# Show Us Yourselves



## SteSteez (Jul 21, 2007)

it's a popular topic on a football forum i post at so I thought why not...

Basically post up pictures/videos of yourself/friends doing whatever really..

Heres me, thought I'd show myself wearing an MMA T-shirt :laugh:










As you can see Matt this 12yr old has had way to many detentions


----------



## SanshouMatt (Jul 1, 2008)

You've shattered my illusions mate... LOL


----------



## marc (Jul 16, 2007)

Heres me and my little boy - hes 6 months old now, this was taken about 3 months ago


----------



## Imy (Jul 20, 2007)

marc said:


> Heres me and my little boy - hes 6 months old now, this was taken about 3 months ago


Your kid's gonna be a fighter. Look at that glare! Lol.


----------



## SteSteez (Jul 21, 2007)

haha damn that kids got "that stare".... Dana wouldn't have no problem marketing that


----------



## Imy (Jul 20, 2007)

I'm contemplating a change of hair-do. I don't think I quite fit in with the scousers. =S


----------



## marc (Jul 16, 2007)

Nah you need a skin head to fit in round here IMy, mind you JayC had a mohawk last year looked a right Tit


----------



## SanshouMatt (Jul 1, 2008)

Me on my birthday.


----------



## Kunoichi (Sep 30, 2007)

SteSteez you look ridiculously familiar...


----------



## JayC (Jul 16, 2007)

marc said:


> Nah you need a skin head to fit in round here IMy, mind you JayC had a mohawk last year looked a right Tit


Oh aye, at least I'm not ginger! Although I did have thoughts of dying it pink which..gratefully I didn't do.

The new trend is no hair! Even my mate of 8 years who had LONG HAIR for like, the past 6 years has shaved his head!










This is me...on the 27th December spending my cash on cocktails!

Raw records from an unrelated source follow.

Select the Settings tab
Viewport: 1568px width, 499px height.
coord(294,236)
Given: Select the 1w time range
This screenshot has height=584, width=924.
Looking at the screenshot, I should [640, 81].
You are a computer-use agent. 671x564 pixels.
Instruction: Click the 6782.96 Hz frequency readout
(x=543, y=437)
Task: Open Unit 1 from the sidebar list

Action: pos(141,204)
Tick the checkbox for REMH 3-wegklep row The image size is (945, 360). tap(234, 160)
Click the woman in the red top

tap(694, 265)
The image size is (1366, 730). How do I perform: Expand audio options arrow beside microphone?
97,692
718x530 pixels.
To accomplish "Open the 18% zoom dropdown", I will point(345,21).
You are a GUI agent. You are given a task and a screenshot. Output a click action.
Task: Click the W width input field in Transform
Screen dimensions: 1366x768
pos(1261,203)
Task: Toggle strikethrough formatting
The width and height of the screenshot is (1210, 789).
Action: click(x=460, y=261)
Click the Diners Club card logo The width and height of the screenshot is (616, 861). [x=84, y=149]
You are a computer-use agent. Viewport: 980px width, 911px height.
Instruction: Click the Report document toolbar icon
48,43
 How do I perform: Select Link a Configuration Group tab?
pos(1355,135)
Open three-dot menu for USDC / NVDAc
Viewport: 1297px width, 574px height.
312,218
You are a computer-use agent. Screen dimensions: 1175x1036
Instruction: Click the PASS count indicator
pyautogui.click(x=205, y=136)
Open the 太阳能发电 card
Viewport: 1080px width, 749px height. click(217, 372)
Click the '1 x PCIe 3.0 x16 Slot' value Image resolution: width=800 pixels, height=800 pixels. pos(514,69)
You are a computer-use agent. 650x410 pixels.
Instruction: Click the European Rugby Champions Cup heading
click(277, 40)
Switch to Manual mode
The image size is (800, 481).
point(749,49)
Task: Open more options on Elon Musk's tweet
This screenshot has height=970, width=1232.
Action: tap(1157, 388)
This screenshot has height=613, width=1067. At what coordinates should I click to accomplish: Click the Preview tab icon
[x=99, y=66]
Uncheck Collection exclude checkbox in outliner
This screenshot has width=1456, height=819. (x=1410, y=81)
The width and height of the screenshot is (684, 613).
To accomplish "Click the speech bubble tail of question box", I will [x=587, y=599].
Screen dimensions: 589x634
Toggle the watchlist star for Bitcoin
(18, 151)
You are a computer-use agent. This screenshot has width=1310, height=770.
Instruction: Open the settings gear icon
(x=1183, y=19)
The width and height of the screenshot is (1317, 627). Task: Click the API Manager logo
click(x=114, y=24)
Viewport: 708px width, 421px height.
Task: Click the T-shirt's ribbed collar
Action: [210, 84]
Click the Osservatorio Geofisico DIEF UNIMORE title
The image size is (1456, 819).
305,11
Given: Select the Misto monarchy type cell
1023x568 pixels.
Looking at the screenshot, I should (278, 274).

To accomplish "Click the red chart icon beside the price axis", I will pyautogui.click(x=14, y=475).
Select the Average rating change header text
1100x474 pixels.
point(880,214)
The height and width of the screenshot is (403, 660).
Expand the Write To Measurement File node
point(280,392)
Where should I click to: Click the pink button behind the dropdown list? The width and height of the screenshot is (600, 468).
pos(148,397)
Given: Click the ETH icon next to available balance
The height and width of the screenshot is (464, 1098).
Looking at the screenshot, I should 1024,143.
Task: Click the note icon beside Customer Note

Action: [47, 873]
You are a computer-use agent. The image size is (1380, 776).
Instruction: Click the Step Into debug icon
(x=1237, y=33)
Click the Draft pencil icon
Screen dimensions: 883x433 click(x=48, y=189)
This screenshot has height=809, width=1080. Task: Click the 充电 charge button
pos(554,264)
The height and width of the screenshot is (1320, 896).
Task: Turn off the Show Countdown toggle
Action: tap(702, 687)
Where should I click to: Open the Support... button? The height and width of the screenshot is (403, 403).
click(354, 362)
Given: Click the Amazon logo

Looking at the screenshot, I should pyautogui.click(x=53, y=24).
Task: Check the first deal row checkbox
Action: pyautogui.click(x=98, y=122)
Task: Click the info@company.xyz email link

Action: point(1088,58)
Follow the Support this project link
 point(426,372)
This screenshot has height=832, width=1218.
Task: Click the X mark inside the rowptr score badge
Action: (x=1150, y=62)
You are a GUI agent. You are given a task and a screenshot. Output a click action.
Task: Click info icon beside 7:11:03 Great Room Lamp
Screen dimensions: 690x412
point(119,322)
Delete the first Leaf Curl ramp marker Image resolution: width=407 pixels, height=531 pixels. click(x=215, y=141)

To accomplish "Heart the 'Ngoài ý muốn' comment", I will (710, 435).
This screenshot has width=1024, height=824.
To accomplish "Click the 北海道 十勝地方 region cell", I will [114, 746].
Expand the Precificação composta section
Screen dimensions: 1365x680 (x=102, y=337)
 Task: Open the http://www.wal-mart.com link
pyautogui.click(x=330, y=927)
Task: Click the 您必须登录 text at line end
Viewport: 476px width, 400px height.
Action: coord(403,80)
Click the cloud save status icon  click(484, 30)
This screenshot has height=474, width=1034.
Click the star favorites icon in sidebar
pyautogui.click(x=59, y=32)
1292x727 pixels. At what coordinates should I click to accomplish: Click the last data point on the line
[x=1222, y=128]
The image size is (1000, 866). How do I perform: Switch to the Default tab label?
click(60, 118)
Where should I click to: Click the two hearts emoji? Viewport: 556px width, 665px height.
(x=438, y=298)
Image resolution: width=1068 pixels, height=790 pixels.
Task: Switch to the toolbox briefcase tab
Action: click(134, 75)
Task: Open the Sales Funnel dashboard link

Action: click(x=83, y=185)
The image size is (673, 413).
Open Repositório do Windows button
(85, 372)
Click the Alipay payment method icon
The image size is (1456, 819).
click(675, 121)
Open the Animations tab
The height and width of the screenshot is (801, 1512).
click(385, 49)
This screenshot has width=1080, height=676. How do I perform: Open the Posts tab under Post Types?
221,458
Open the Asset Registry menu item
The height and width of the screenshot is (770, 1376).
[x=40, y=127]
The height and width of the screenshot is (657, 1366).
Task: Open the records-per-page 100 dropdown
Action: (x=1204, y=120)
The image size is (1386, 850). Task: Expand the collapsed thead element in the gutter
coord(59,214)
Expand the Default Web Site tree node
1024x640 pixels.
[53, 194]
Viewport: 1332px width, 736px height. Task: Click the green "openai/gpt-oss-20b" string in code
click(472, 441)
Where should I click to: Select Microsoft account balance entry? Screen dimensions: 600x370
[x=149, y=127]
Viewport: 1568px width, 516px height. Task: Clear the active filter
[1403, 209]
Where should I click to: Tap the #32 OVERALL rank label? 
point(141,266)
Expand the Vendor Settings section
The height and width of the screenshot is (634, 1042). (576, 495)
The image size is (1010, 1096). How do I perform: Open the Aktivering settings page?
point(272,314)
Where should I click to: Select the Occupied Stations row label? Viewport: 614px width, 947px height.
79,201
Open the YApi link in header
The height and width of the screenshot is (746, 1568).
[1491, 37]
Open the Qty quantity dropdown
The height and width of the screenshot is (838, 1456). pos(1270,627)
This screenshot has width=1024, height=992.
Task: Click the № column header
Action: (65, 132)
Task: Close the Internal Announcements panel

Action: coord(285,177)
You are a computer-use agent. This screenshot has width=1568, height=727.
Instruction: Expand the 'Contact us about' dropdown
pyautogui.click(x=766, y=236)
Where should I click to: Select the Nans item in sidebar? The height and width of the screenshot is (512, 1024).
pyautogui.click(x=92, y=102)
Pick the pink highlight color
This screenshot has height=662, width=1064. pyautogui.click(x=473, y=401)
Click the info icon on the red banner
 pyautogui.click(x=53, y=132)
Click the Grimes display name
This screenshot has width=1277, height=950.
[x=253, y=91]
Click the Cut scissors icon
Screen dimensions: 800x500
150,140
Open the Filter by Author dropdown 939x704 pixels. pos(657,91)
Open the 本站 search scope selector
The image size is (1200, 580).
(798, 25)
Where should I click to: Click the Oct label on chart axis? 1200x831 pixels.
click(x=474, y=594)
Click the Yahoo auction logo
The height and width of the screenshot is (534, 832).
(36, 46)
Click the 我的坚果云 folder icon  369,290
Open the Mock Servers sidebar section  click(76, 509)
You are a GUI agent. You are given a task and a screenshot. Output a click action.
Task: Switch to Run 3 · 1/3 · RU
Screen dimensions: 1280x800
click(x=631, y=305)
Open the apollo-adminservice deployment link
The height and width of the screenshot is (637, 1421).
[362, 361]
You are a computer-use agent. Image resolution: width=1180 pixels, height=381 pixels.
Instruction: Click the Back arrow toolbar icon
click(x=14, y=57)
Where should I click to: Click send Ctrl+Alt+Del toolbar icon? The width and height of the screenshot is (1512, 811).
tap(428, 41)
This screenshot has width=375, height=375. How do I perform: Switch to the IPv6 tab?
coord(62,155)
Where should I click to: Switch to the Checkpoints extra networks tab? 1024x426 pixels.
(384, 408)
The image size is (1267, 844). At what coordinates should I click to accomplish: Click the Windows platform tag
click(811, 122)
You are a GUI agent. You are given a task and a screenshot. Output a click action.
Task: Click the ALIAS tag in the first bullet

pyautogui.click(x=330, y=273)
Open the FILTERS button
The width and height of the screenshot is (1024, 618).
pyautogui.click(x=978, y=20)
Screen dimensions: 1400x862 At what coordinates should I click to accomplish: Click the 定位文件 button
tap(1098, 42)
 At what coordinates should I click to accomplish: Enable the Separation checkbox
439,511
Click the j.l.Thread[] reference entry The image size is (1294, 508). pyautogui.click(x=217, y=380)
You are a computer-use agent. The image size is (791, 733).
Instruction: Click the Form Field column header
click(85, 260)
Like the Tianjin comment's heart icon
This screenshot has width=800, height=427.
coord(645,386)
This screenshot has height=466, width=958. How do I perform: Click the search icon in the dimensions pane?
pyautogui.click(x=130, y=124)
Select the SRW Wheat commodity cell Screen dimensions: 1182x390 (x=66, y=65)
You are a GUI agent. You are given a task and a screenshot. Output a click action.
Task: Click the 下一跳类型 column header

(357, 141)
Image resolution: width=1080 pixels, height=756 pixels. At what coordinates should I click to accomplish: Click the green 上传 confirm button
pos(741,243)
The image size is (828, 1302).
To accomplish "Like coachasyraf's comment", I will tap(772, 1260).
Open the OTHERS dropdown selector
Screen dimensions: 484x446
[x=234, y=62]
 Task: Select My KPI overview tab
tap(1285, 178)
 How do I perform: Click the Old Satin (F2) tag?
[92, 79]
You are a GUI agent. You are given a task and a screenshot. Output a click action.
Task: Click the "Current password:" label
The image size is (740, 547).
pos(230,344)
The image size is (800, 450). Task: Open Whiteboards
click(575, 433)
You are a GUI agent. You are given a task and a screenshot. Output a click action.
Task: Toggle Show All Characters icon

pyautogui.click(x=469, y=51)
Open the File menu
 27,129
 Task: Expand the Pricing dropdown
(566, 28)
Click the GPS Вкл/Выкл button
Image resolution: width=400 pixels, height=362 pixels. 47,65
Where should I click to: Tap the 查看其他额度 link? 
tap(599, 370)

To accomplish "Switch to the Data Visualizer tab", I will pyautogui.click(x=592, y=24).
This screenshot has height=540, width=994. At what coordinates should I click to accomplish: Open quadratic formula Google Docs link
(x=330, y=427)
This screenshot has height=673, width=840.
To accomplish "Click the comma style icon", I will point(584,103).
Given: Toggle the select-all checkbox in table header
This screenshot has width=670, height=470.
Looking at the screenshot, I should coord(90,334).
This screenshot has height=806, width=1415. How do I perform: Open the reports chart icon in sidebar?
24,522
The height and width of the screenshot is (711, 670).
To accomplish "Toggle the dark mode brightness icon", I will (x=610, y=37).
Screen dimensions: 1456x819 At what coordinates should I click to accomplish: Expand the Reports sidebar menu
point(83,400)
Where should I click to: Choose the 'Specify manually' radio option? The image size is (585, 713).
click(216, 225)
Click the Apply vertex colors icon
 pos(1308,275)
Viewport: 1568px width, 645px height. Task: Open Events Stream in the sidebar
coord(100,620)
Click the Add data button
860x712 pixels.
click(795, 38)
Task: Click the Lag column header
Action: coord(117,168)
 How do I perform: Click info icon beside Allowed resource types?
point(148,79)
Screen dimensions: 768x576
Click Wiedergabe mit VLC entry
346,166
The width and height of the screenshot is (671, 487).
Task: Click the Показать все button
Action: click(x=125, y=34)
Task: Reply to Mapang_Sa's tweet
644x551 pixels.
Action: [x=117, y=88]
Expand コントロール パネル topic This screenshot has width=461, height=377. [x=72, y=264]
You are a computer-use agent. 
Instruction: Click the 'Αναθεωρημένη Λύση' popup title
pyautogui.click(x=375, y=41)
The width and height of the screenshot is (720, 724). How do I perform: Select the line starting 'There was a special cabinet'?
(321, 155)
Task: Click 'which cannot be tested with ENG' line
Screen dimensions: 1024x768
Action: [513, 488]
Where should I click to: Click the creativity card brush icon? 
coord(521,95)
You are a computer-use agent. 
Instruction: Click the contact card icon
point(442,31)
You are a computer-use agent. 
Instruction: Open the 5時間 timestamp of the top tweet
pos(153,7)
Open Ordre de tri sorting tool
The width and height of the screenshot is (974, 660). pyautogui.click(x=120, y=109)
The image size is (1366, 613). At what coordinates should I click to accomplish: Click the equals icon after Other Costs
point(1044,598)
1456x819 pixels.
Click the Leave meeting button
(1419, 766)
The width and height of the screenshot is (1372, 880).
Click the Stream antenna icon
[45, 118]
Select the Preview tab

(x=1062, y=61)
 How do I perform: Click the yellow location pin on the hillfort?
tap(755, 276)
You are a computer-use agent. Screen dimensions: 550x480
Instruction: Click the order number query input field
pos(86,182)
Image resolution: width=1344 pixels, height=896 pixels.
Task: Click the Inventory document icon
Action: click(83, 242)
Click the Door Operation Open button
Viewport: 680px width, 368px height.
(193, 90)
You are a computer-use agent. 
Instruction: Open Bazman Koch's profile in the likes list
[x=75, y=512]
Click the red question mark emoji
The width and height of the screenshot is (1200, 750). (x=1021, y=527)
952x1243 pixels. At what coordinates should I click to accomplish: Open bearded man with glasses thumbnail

Me with said friend next to me...and the devil horns! ROCK ON


----------



## marc (Jul 16, 2007)

You kidz and your 'new trends' me ive been rocking the skin head for many a moon, Jay that is probably the worst picture ive ever seen of you


----------



## marc (Jul 16, 2007)

Matt Im enjoying the lack of hair & devil worshippery, bravo


----------



## SanshouMatt (Jul 1, 2008)

LOL, cheers fella, I gave up the fight years ago, way too much daylight showing to go with anything other than the shaved head! BTW, before anyone asks, it is my cowboy hat in front of me and yes, I probably do look a tit in it but I still wear it!


----------



## SteSteez (Jul 21, 2007)

Kunoichi said:


> SteSteez you look ridiculously familiar...


Why's that? lol...

And I usually have a skinhead myself, just too cold right now :sorry:


----------



## Kunoichi (Sep 30, 2007)

I'm not sure... a mix of John Kavanagh and Victor-something (Victor Davila?) the spanish language UFC commentator.


----------



## RobbieMMA (Oct 19, 2008)

I'm off to facebook to find a suitable picture...


----------



## temeura (Oct 29, 2008)

This pic is almost 2 years old but I don't have any newer ones to hand. My wife has loads posted somewhere but I don't know where.

I have lost a little bit of weight since then and I am 1 week into my super diet. I have lost 5 lbs. woo!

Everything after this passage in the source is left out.